● GIVEN RECORDS
________________________
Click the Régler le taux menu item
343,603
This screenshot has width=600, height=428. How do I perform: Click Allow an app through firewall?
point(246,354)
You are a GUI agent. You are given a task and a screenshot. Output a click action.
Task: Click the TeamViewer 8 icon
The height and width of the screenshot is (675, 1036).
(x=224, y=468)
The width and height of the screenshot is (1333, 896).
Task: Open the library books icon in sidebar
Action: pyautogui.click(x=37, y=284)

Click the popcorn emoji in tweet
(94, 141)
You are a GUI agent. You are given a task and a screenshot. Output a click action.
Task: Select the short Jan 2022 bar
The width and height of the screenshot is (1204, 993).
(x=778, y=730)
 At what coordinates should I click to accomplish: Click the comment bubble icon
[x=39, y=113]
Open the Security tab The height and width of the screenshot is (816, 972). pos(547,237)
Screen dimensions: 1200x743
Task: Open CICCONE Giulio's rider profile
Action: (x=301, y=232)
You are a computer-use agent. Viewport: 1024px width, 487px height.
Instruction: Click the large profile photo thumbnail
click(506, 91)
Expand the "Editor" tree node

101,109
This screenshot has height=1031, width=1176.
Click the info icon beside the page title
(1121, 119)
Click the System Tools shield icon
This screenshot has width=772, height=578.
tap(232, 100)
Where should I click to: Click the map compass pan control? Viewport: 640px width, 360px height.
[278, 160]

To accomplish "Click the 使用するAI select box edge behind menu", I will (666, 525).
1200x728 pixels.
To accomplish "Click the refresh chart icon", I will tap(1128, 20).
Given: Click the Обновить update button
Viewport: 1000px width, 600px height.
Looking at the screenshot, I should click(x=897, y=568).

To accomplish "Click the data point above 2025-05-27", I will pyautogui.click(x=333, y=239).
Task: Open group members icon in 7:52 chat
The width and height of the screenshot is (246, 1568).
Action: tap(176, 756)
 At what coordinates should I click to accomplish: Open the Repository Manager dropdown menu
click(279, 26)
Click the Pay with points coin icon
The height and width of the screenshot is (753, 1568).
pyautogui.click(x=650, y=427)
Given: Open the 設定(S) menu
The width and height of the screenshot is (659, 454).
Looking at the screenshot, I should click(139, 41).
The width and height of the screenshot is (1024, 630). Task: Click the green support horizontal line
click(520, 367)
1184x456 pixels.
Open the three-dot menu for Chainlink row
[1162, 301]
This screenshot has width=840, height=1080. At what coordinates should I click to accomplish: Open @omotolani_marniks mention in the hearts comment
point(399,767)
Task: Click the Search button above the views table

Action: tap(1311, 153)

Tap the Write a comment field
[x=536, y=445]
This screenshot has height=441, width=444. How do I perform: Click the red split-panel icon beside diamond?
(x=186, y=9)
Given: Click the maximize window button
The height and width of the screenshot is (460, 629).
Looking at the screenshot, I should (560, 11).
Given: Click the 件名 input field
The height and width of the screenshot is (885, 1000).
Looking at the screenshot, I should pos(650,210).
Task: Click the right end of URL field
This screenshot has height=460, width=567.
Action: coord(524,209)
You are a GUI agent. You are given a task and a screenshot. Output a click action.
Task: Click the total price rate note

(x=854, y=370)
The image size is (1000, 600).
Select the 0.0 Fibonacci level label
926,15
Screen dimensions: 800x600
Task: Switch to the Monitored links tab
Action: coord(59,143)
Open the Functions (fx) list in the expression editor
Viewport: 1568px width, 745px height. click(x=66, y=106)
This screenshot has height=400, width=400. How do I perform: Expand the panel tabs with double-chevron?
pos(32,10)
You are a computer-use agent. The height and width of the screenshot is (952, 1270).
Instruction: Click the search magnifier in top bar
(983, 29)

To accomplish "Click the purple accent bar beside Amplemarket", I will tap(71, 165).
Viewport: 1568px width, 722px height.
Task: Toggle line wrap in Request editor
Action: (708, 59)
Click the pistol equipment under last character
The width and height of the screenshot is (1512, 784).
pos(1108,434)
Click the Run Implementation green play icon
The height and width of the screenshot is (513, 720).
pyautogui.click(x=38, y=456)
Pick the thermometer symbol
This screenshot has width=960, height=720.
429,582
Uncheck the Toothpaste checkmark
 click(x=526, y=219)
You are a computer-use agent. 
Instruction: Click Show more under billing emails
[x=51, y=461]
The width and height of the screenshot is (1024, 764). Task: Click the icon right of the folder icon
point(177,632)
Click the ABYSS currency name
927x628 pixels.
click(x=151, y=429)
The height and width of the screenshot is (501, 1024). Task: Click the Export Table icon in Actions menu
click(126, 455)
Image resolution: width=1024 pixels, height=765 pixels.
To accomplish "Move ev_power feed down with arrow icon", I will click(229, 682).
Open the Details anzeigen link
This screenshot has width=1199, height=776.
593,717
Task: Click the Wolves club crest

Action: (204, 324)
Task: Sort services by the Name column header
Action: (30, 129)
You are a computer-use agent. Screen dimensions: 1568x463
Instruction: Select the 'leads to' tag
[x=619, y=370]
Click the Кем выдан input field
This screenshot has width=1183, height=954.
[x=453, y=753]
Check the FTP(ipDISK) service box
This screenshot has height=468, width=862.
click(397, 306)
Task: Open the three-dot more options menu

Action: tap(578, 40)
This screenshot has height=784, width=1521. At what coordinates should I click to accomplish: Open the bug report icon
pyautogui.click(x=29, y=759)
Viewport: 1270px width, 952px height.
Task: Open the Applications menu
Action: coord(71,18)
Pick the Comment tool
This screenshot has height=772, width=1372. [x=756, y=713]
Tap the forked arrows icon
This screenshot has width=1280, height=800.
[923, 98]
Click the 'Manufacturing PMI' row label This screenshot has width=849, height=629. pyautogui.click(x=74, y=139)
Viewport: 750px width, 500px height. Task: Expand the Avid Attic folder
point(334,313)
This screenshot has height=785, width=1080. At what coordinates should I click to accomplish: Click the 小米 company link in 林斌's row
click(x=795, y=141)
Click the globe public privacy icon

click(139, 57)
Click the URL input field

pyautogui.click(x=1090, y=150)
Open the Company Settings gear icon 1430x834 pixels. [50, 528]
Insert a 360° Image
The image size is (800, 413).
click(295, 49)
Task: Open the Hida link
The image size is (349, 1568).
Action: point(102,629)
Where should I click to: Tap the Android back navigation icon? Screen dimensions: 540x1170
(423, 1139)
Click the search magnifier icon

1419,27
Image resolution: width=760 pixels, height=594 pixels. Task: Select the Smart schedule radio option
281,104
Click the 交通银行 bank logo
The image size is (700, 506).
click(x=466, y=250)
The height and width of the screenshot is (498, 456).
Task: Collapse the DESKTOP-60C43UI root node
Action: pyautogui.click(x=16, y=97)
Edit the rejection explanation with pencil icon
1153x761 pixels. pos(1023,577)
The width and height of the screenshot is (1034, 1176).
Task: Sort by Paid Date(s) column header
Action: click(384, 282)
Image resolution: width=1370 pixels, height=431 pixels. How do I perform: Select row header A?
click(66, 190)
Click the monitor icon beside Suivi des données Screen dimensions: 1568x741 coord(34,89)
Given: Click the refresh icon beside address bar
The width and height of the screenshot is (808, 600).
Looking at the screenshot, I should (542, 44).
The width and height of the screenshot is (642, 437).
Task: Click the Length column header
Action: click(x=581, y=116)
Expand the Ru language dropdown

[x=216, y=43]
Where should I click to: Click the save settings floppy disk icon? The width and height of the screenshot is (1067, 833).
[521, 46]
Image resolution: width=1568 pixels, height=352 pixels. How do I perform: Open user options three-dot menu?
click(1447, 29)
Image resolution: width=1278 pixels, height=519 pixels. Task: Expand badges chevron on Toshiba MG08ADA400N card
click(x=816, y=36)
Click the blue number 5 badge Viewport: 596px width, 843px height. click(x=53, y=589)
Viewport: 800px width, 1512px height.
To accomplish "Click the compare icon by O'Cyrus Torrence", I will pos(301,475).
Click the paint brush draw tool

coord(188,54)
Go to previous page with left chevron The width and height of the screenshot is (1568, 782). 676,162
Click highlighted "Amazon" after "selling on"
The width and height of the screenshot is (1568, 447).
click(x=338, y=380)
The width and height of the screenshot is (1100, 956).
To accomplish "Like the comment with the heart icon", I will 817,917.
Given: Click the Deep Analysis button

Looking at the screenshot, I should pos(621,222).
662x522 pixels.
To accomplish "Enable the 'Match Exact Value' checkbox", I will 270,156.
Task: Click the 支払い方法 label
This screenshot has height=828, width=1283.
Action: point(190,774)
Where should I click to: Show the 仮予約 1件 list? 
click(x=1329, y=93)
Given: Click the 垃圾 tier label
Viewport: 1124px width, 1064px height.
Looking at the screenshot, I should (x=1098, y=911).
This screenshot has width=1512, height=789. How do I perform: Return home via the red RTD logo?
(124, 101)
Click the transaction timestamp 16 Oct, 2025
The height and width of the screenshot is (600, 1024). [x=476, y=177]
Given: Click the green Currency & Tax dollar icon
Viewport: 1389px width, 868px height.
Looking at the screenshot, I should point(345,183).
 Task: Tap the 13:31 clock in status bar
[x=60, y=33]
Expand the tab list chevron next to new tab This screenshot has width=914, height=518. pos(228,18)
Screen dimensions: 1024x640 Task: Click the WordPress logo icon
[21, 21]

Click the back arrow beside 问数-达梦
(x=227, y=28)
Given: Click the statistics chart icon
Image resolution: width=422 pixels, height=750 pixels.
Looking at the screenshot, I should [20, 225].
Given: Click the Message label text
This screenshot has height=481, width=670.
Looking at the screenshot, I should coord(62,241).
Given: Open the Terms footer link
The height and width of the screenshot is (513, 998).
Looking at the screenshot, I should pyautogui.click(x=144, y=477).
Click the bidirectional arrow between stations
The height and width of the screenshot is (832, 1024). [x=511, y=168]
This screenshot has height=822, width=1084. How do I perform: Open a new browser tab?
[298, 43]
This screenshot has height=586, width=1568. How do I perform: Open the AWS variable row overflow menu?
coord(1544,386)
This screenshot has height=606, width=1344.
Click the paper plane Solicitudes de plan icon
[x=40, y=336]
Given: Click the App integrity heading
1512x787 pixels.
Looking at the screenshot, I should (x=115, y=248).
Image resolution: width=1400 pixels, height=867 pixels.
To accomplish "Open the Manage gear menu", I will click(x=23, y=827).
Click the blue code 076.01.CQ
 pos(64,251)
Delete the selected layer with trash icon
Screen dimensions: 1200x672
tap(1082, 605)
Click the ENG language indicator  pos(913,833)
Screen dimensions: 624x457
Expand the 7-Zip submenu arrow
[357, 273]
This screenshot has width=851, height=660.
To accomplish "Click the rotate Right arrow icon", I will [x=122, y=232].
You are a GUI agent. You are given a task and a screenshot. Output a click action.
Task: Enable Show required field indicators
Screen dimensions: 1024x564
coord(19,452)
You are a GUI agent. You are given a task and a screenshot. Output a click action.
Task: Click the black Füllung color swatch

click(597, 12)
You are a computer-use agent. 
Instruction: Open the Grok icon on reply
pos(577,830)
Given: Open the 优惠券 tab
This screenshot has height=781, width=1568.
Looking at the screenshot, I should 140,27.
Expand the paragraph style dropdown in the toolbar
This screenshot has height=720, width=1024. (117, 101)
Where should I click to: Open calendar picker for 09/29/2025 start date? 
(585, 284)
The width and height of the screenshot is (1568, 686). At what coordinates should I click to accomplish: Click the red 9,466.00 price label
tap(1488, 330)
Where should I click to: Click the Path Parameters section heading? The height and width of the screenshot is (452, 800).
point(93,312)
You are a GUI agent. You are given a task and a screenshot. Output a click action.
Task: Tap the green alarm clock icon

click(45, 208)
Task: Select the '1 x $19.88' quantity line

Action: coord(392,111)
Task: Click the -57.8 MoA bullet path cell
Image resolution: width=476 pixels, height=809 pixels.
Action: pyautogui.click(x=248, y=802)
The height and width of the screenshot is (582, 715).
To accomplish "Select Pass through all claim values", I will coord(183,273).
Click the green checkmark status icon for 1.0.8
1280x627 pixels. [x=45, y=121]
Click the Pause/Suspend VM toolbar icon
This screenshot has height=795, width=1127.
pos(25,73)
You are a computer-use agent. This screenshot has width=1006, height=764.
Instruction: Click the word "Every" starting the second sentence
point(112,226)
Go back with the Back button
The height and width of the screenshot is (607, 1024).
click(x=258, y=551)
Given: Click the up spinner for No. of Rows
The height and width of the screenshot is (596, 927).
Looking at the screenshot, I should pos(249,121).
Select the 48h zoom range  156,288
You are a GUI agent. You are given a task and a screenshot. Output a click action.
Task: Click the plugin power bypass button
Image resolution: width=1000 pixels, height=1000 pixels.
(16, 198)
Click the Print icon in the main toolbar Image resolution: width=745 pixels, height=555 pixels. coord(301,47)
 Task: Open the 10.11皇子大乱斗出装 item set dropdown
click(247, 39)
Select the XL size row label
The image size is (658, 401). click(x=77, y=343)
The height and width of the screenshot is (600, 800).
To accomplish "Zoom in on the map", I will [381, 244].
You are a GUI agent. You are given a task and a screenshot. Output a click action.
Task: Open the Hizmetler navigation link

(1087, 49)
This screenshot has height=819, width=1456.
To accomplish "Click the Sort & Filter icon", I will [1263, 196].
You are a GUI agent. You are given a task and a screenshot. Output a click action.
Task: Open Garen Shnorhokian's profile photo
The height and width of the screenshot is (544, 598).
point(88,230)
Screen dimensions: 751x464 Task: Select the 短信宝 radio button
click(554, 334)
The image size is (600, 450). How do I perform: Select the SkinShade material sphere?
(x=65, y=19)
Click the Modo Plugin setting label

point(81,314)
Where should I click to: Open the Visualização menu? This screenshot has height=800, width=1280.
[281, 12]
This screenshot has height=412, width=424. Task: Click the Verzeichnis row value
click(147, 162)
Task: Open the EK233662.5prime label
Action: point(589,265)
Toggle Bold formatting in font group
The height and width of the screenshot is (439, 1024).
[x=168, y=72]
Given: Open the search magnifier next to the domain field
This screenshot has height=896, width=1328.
________________________
● PROBLEM DESCRIPTION
All lines of the entries above where "refresh" turns up should be reported.

● OUTPUT BELOW
To accomplish "Click the refresh chart icon", I will tap(1128, 20).
Given: Click the refresh icon beside address bar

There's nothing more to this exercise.